**Stored records**
>>
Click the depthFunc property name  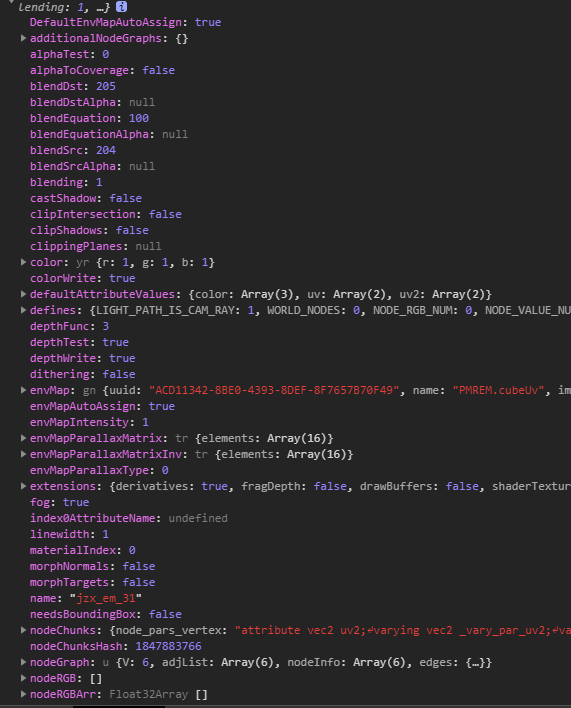[x=60, y=326]
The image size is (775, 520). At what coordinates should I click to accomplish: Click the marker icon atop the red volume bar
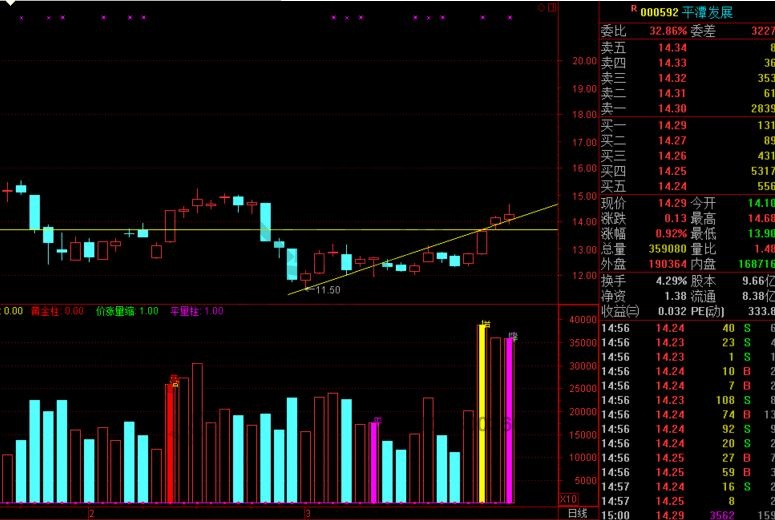coord(174,382)
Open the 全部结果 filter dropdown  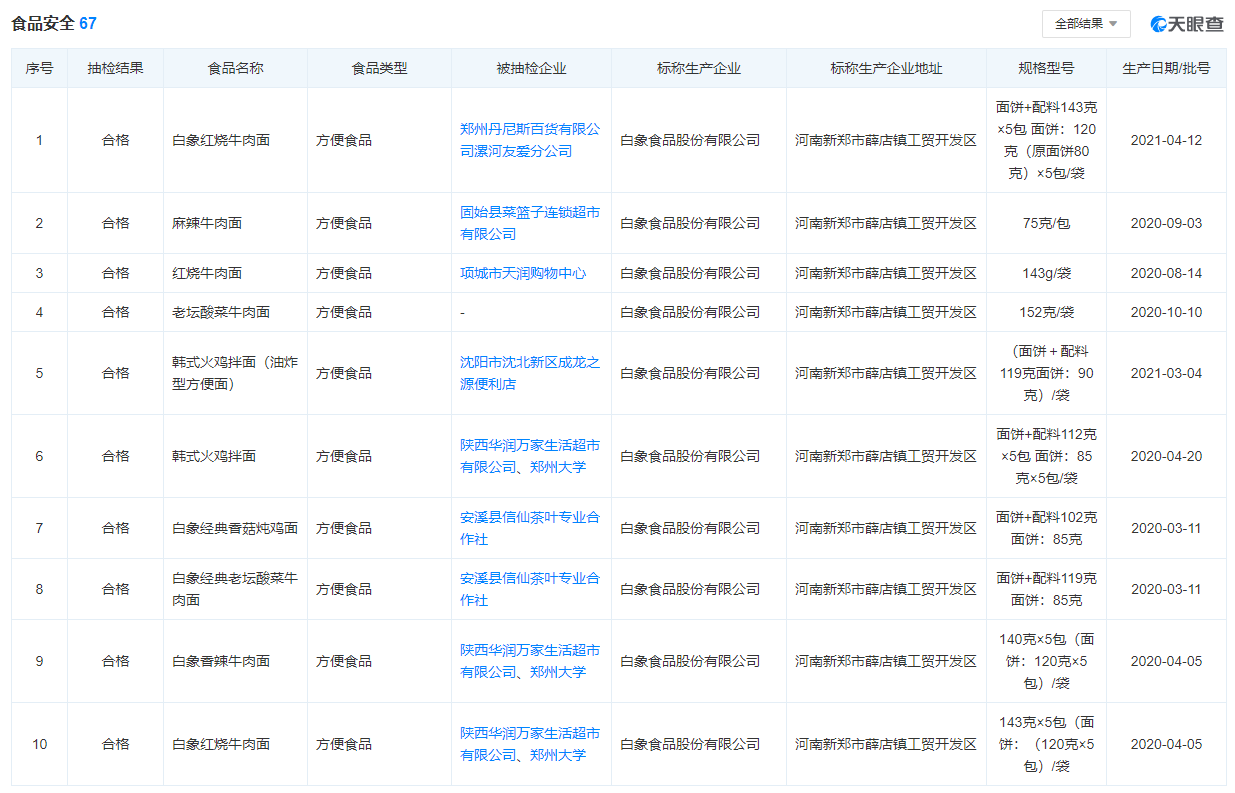(x=1086, y=23)
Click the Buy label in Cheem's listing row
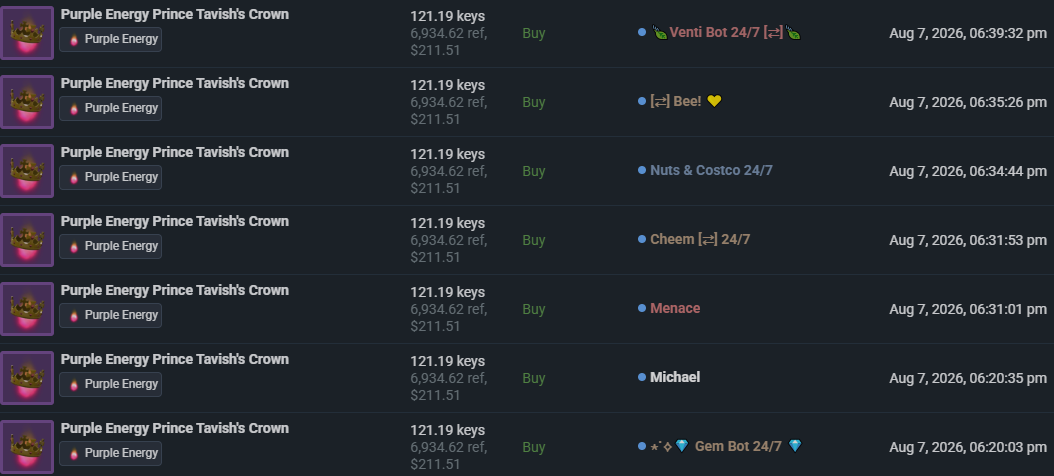 click(x=534, y=240)
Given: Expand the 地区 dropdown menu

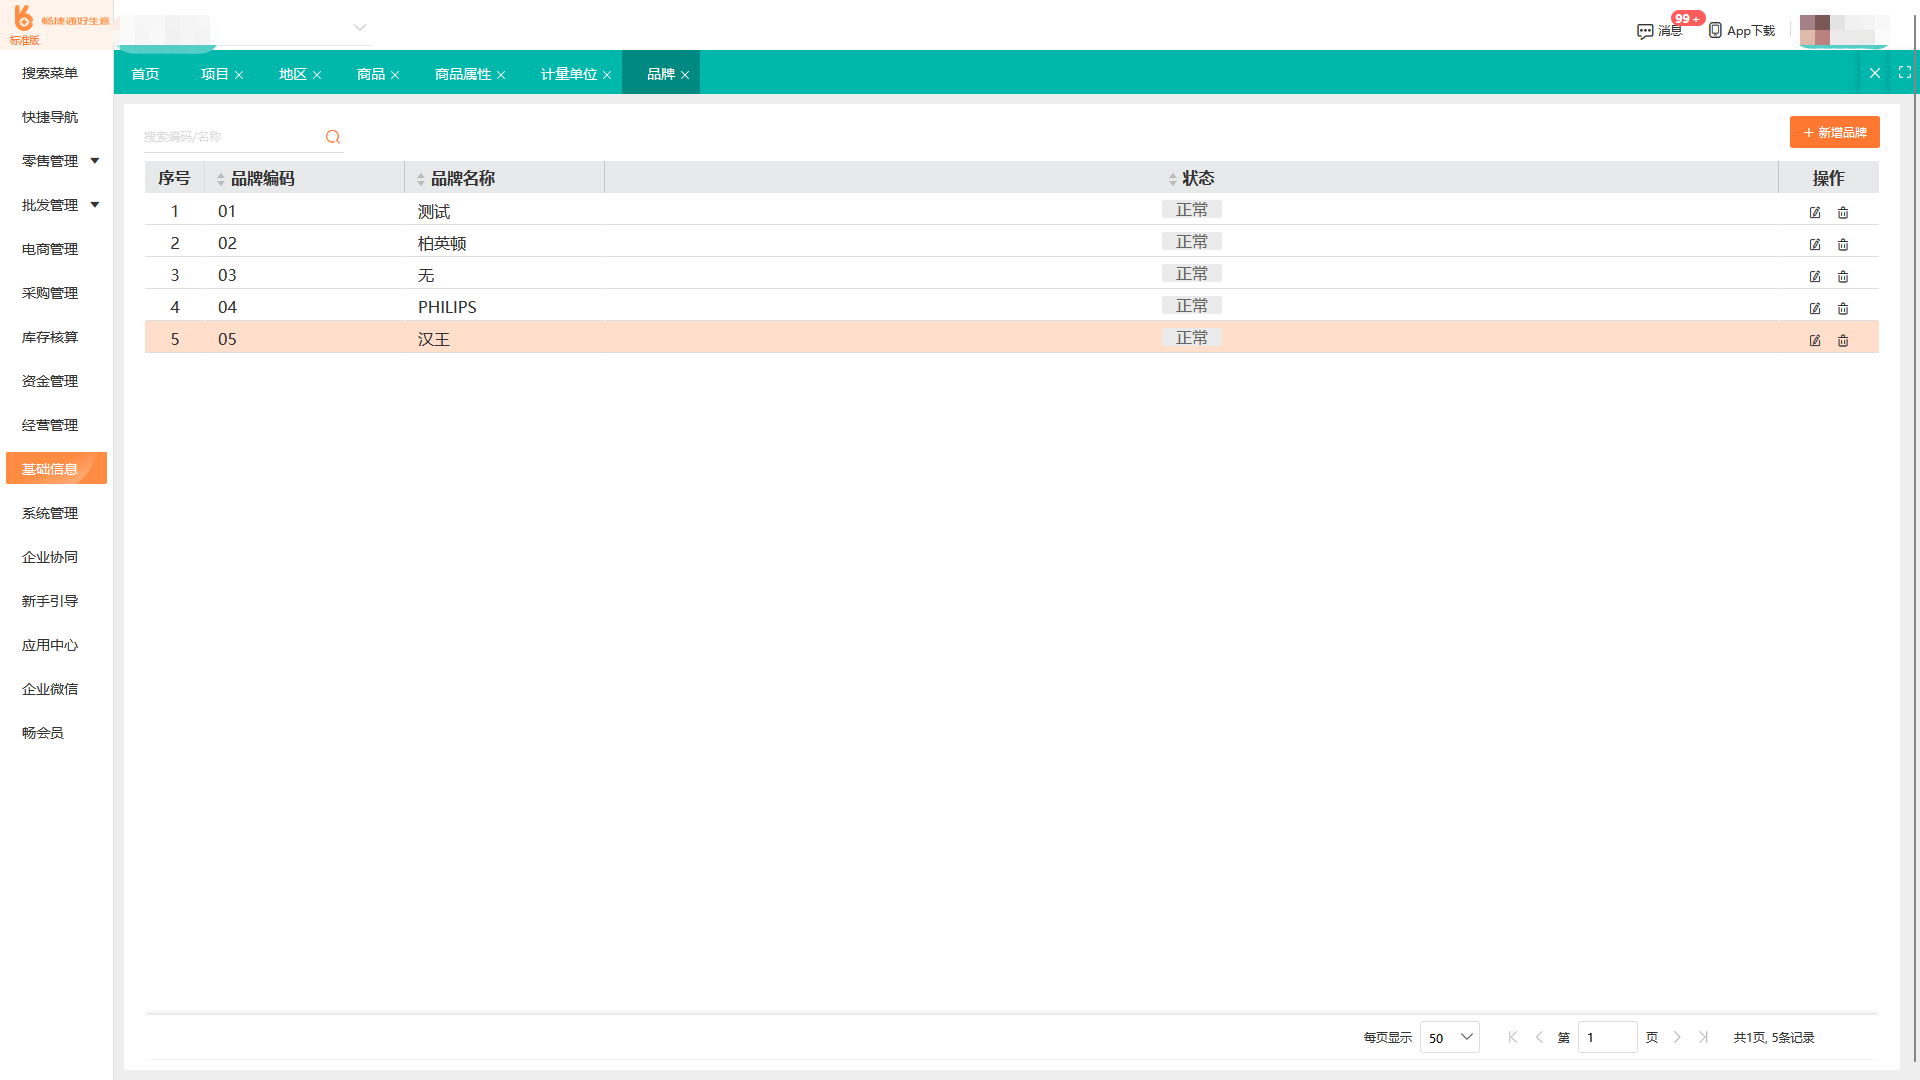Looking at the screenshot, I should [x=291, y=73].
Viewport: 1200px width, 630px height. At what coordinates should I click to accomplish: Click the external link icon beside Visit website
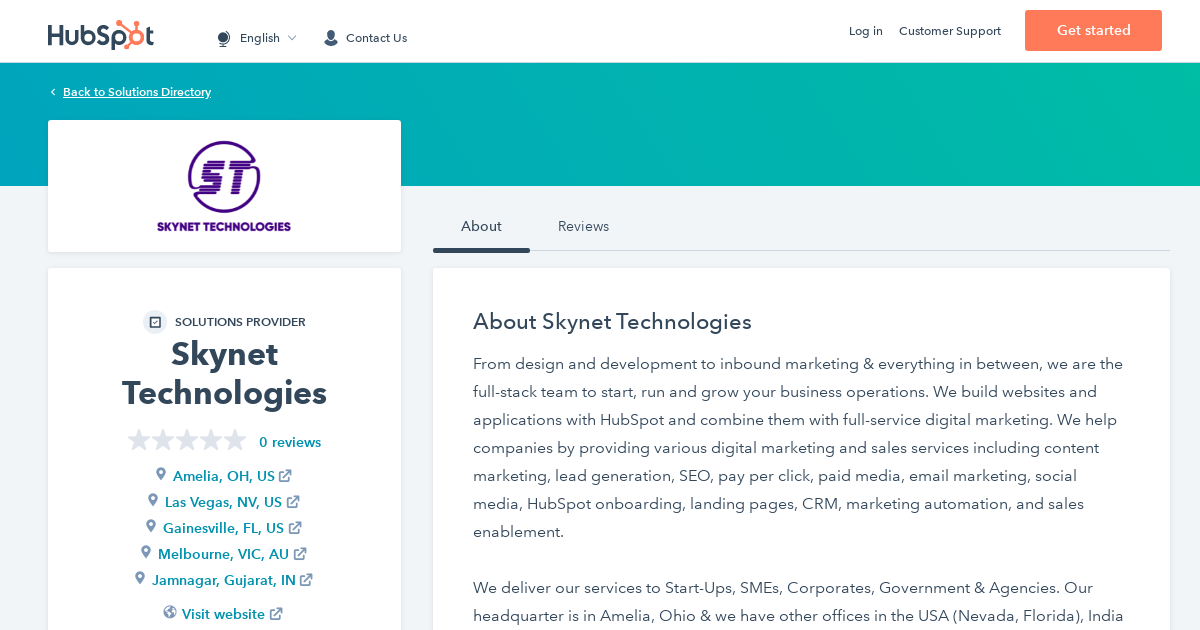[x=275, y=613]
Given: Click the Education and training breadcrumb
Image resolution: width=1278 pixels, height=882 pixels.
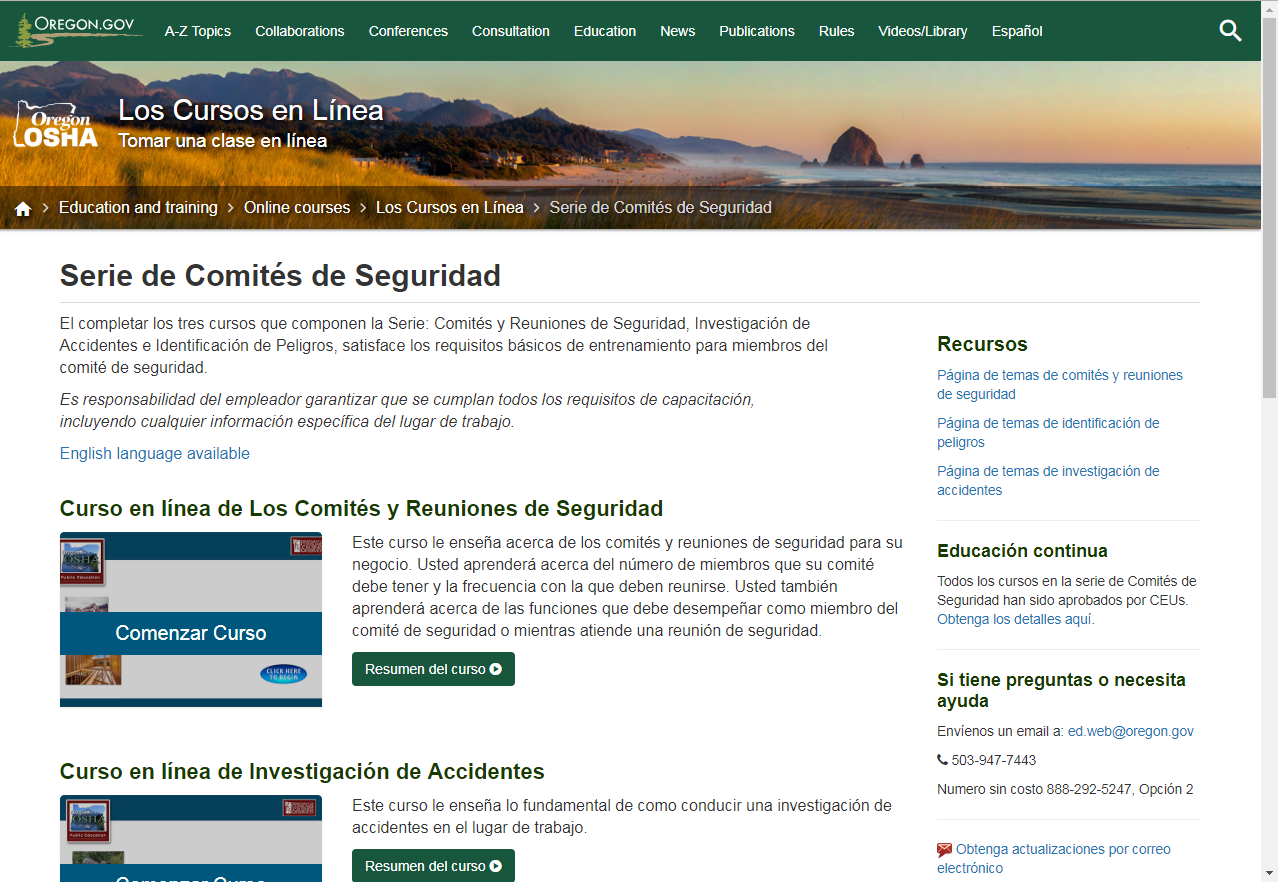Looking at the screenshot, I should click(138, 208).
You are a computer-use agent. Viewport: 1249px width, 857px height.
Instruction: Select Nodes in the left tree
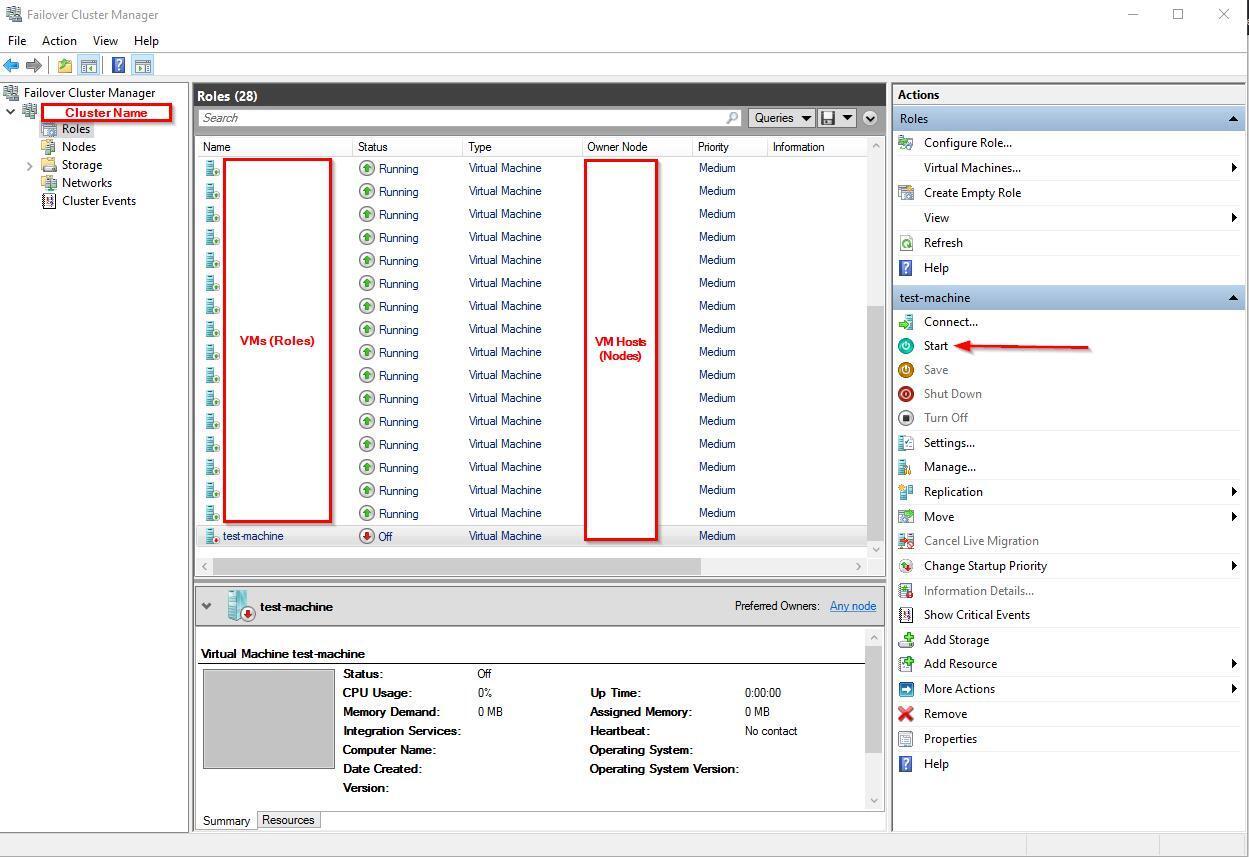coord(78,147)
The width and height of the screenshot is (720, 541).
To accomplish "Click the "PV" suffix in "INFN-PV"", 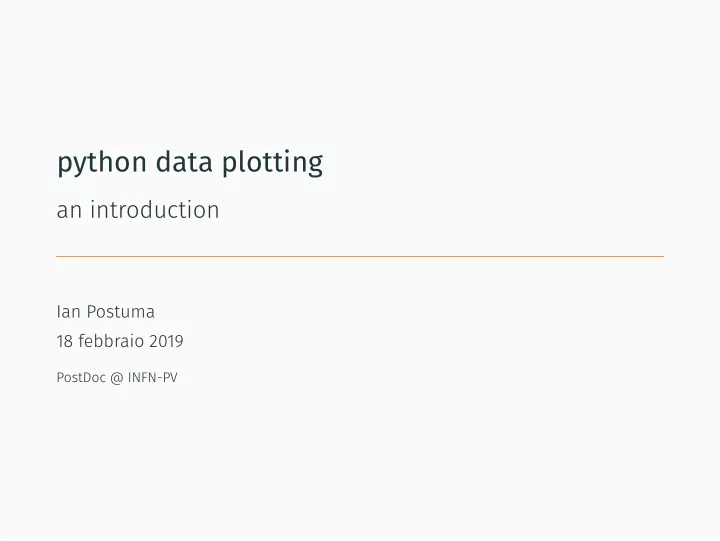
<<
**Task to complete**
Return word for word the line bearing "Image resolution: width=1278" and every later line of the entries, but none of the pictures.

**Solution**
Image resolution: width=1278 pixels, height=882 pixels.
Looking at the screenshot, I should click(138, 208).
You are a computer-use agent. Viewport: 1249px width, 857px height.
Instruction: Select Nodes in the left tree
coord(78,147)
The width and height of the screenshot is (720, 541).
To accomplish "Click the "PV" suffix in "INFN-PV"", 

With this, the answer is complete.